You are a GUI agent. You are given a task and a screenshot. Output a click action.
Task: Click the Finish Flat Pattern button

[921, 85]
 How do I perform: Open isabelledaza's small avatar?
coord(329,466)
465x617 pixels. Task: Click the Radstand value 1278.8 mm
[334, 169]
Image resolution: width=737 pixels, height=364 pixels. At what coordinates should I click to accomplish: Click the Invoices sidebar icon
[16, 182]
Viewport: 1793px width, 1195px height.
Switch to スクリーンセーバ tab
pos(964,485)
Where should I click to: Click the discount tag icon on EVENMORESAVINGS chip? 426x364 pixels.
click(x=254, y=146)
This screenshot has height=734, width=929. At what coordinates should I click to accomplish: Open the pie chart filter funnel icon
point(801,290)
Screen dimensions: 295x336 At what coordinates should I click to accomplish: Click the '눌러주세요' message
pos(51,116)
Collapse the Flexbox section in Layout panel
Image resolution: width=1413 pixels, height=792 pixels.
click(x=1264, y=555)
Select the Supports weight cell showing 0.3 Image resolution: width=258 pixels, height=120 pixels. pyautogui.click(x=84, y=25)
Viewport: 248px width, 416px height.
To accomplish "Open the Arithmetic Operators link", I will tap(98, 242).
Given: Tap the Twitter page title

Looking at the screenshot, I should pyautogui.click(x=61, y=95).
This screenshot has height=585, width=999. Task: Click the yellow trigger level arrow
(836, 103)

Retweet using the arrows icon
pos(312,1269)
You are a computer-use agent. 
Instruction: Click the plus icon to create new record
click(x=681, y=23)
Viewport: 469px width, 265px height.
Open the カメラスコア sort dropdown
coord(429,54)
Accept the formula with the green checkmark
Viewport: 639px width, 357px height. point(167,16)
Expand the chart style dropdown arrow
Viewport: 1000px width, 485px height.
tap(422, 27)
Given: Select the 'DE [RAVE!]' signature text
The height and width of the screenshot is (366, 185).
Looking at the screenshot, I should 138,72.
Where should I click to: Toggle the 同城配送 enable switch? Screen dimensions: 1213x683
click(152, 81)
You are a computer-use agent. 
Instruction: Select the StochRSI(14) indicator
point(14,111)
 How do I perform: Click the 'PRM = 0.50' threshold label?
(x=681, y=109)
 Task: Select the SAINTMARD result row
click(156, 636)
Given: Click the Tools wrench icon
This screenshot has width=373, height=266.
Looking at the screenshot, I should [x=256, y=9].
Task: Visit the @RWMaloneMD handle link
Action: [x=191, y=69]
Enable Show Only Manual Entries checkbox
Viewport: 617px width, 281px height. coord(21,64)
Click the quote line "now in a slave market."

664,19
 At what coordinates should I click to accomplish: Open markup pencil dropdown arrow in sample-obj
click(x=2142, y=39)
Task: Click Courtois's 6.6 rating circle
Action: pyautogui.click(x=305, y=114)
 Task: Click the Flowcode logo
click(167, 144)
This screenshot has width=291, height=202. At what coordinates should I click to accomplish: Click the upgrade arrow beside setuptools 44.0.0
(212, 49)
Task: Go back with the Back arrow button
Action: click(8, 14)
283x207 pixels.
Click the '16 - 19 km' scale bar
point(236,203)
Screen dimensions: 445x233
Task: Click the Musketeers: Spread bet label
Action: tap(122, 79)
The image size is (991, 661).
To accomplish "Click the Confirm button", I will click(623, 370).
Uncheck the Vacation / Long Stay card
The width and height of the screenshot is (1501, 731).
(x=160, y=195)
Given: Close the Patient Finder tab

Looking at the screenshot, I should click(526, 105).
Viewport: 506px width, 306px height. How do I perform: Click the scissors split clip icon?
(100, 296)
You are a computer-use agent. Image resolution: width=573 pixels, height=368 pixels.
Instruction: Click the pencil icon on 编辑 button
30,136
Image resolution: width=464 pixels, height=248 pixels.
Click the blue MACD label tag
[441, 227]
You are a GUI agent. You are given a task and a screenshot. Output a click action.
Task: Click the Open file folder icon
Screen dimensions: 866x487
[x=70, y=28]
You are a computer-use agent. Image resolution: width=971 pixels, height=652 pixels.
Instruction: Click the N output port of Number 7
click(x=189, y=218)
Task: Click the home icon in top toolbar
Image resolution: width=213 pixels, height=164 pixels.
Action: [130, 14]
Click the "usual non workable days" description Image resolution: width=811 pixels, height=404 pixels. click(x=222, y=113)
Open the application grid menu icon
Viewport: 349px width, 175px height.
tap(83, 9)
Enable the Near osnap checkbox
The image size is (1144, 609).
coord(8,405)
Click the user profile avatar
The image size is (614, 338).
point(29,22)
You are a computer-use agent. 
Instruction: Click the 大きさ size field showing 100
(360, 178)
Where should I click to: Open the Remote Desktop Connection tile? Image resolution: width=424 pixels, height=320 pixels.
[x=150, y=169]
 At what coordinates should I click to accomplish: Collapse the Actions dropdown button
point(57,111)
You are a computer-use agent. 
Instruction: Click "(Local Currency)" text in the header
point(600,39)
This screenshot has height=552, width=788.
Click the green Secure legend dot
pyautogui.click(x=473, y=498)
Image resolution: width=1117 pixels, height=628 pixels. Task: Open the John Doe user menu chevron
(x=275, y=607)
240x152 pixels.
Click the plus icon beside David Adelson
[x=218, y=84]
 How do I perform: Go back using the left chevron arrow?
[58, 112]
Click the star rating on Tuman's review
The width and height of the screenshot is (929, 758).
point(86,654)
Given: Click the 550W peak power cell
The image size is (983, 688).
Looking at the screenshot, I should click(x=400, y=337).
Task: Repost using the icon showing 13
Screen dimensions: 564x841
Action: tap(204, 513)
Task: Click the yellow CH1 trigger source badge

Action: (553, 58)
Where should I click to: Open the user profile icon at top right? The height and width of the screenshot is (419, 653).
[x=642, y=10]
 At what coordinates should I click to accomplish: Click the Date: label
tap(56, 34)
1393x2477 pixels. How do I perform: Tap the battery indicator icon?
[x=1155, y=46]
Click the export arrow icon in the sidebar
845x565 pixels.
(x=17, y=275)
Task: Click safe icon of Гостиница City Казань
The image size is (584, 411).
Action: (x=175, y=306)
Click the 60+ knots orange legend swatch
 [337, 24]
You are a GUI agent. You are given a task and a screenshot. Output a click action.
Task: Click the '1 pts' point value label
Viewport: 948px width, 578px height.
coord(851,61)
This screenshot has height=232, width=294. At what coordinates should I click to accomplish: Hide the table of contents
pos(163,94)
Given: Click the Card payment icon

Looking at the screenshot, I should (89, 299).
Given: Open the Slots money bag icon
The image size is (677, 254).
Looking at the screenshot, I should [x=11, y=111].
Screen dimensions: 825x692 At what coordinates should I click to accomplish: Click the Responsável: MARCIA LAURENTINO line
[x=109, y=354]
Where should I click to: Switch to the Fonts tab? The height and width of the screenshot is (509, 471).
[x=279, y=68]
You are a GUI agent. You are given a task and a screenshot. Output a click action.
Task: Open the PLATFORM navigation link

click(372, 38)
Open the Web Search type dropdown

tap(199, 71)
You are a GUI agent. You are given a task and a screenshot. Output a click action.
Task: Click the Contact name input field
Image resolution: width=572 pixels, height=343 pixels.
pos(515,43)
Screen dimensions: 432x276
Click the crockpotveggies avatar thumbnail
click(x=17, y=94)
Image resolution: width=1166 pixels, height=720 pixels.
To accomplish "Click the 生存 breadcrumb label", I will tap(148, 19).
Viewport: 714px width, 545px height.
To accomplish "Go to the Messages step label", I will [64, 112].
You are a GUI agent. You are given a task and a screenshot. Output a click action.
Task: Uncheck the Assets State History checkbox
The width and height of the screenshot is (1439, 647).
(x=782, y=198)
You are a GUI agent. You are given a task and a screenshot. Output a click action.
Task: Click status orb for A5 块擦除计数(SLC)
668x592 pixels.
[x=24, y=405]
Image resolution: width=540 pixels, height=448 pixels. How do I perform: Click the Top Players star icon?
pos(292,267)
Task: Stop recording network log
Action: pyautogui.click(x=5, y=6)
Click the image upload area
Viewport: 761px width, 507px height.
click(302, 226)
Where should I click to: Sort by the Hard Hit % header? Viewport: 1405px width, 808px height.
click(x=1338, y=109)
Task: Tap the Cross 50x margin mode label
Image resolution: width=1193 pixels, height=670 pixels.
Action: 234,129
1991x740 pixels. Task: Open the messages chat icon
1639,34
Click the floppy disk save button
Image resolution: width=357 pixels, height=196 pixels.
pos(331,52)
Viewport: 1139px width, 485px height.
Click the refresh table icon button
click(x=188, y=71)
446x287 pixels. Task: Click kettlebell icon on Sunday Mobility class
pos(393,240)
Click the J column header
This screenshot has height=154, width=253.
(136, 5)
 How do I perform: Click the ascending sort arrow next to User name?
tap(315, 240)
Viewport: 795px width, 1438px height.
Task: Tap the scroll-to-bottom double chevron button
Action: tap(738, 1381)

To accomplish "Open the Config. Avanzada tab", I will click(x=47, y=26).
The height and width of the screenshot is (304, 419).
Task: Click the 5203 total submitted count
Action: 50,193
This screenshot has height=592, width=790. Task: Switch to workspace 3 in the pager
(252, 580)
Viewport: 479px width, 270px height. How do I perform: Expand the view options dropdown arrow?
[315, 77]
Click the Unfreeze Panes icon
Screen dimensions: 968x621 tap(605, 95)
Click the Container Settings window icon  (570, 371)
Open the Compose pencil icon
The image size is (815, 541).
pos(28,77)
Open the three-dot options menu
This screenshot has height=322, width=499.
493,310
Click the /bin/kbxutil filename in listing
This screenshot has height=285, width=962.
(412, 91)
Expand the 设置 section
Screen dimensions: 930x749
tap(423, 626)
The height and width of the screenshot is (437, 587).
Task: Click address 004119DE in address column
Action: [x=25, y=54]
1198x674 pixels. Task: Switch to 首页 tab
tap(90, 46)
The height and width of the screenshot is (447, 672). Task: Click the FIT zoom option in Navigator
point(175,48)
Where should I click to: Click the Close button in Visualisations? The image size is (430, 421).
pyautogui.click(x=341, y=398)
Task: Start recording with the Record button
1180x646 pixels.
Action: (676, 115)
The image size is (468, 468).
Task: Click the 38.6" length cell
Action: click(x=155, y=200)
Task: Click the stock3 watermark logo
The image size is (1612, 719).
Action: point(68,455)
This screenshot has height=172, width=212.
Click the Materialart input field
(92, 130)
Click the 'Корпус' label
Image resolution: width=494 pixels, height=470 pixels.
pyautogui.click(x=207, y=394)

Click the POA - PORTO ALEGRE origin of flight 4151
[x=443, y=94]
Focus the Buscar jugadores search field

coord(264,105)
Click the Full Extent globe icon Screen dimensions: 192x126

══════════════════════════════

What the exercise asks | What you return must be an exact retyping of the lines above starting at the line with "The image size is (584, 411)." and ending at the line with "Image resolution: width=1166", and nothing besides.

Result of this exercise |
The image size is (584, 411).
Action: (x=175, y=306)
Click the 60+ knots orange legend swatch
 [337, 24]
You are a GUI agent. You are given a task and a screenshot. Output a click action.
Task: Click the '1 pts' point value label
Viewport: 948px width, 578px height.
coord(851,61)
This screenshot has height=232, width=294. At what coordinates should I click to accomplish: Hide the table of contents
pos(163,94)
Given: Click the Card payment icon

Looking at the screenshot, I should (89, 299).
Given: Open the Slots money bag icon
The image size is (677, 254).
Looking at the screenshot, I should [x=11, y=111].
Screen dimensions: 825x692 At what coordinates should I click to accomplish: Click the Responsável: MARCIA LAURENTINO line
[x=109, y=354]
Where should I click to: Switch to the Fonts tab? The height and width of the screenshot is (509, 471).
[x=279, y=68]
You are a GUI agent. You are given a task and a screenshot. Output a click action.
Task: Open the PLATFORM navigation link

click(372, 38)
Open the Web Search type dropdown

tap(199, 71)
You are a GUI agent. You are given a task and a screenshot. Output a click action.
Task: Click the Contact name input field
Image resolution: width=572 pixels, height=343 pixels.
pos(515,43)
Screen dimensions: 432x276
Click the crockpotveggies avatar thumbnail
click(x=17, y=94)
Image resolution: width=1166 pixels, height=720 pixels.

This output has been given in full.